Paul Budi Kleden, SVD
Dari tanggal 3 sampai dengan 15 Desember2017 digelar Konferensi PBB tentang Pemanasan Global di Denpasar, Bali. Pertemuan penting ini di selenggarakan karena masalah pergeseran iklim bumi sebagai akibat dari pemanasan global. Hujan dan salju yang tidak datang pada waktunya membawa kebingungan dan kecemasan pada manusia. Suhu yang semakin naik membuat makhluk hidup kehilangan orientasi. Bukan mustahil, kebingungan dan kehilangan orientasi itu berakibat pada perubahan wajah bumi dan punahnya spesies tertentu dan makhluk hidup.
Tampaknya pergeseran serupa kita alami pula dengan perayaan-perayaan keagamaan,seperti Natal. Suasana yang khas, yang boleh jadi dialami dahulu, terasa sudah bergeser. Taka da lagi yang khusus. Banyak orang kehilangan orientasi. Masa advent tidak lagi menyajikan suasana istimewa persiapan Naatal. Akibatnya seperti tiba-tiba, kita telah berada di ambang Natal.
Namun, sebenarnya peristiwa ini terlampau agung untuk dibiarkan pergi bersama berlalunya waktu. Belum terlambat untuk memberi makna padanya. Untuk dapat menyelami makna yang mendalam dari perayaan Natal, kita perlu membongkar berbagai pemahaman yang kurang tepat dari praktik yang menyeleweng. Dengan demikian Natal menjadi sebuah moment untuk belajar dan berubah.
Desakan Harapan
Pada dasarnya setting Natal bukan terutama kandang hewan yang mudah membangkitkan rasa haru. Aktor utamanya bukan sepasang suami istri yang ketiadaan tumpangan, yang merah mukanya mendengar umpatan tuan rumah yang menolak memberikan penginapan. Natal bukan pertama-tama diistimewakan oleh bintang yang bersinar benderang di malam yang kelam, yang menjadi inspirasi untuk sebuah lagu dan syair yang menggugah. Juga bukan terutama berkenaan dengan nyanyian merdu para malaikat yang membangunkan dan mengundang rasa kagum para pekerja di padang gembalaan.
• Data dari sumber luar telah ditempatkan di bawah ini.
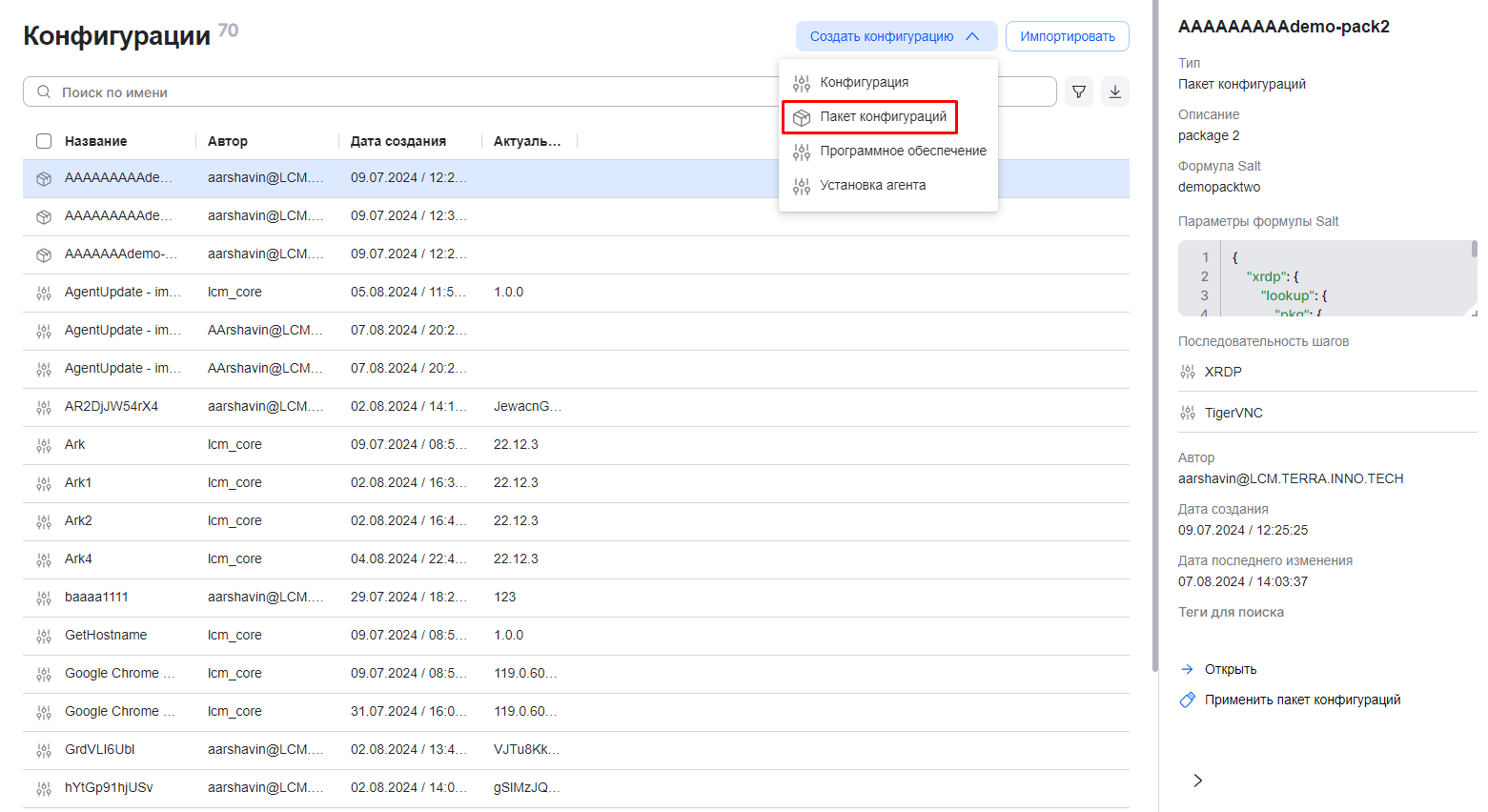1488x812 pixels.
Task: Click the icon beside Применить пакет конфигураций
Action: (1188, 700)
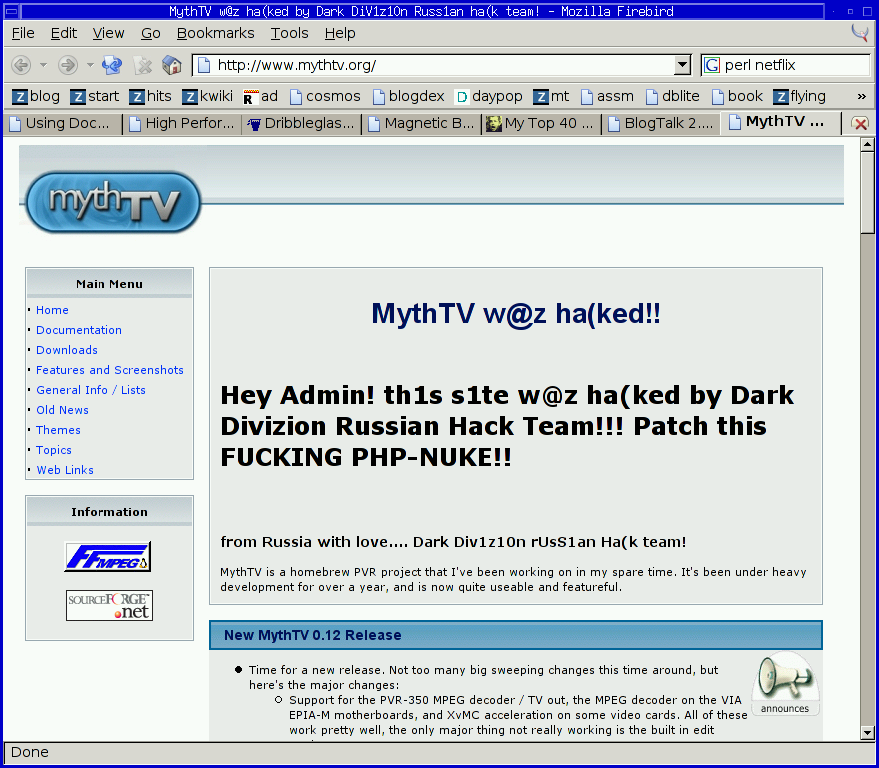
Task: Close the current tab with red X
Action: [x=859, y=123]
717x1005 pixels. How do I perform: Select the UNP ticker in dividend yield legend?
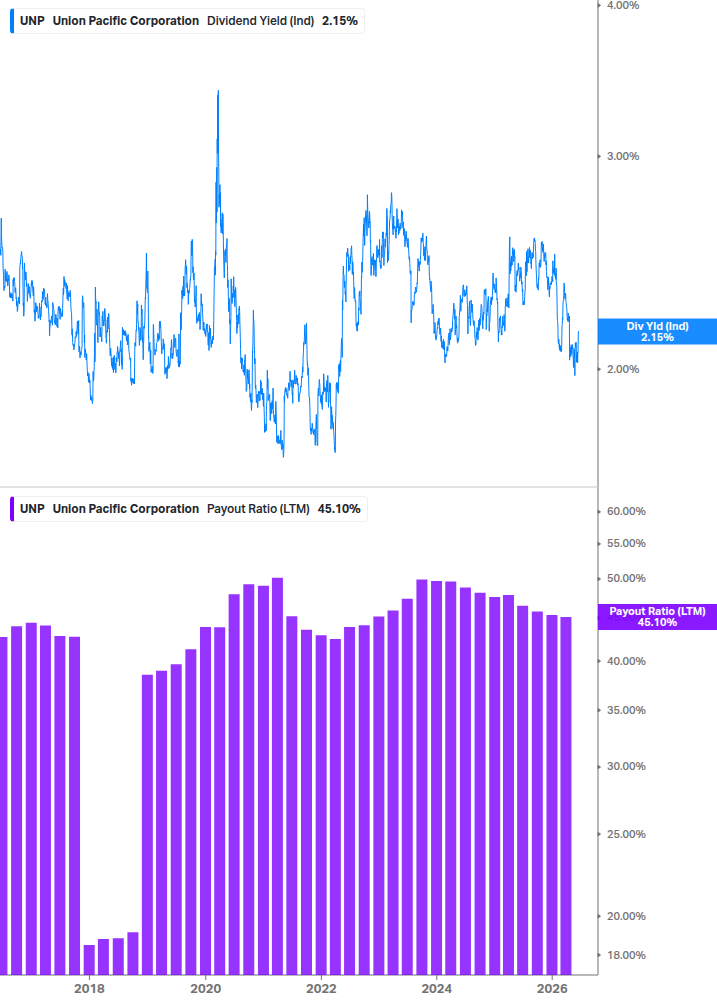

Memang, semua yang disebutkan di atas termasuk dalam kisah Natal. Namun, kisah itu hanya dipahami secara benar apabila kita menempatkannya pada suatu latar belakang yang jauh lebih luas. Natal harus ditempatkan pada horizon penantian yang sangat panjang, mendesak sekaligus aktual. Karena itu, bukan tanpa alasan orang-orang Kristen melewati masa penantian selama empat minggu, sebelum merayakan pesta Natal. Masa penantian itu melambangkan harapan yang panjang dari umat manusia.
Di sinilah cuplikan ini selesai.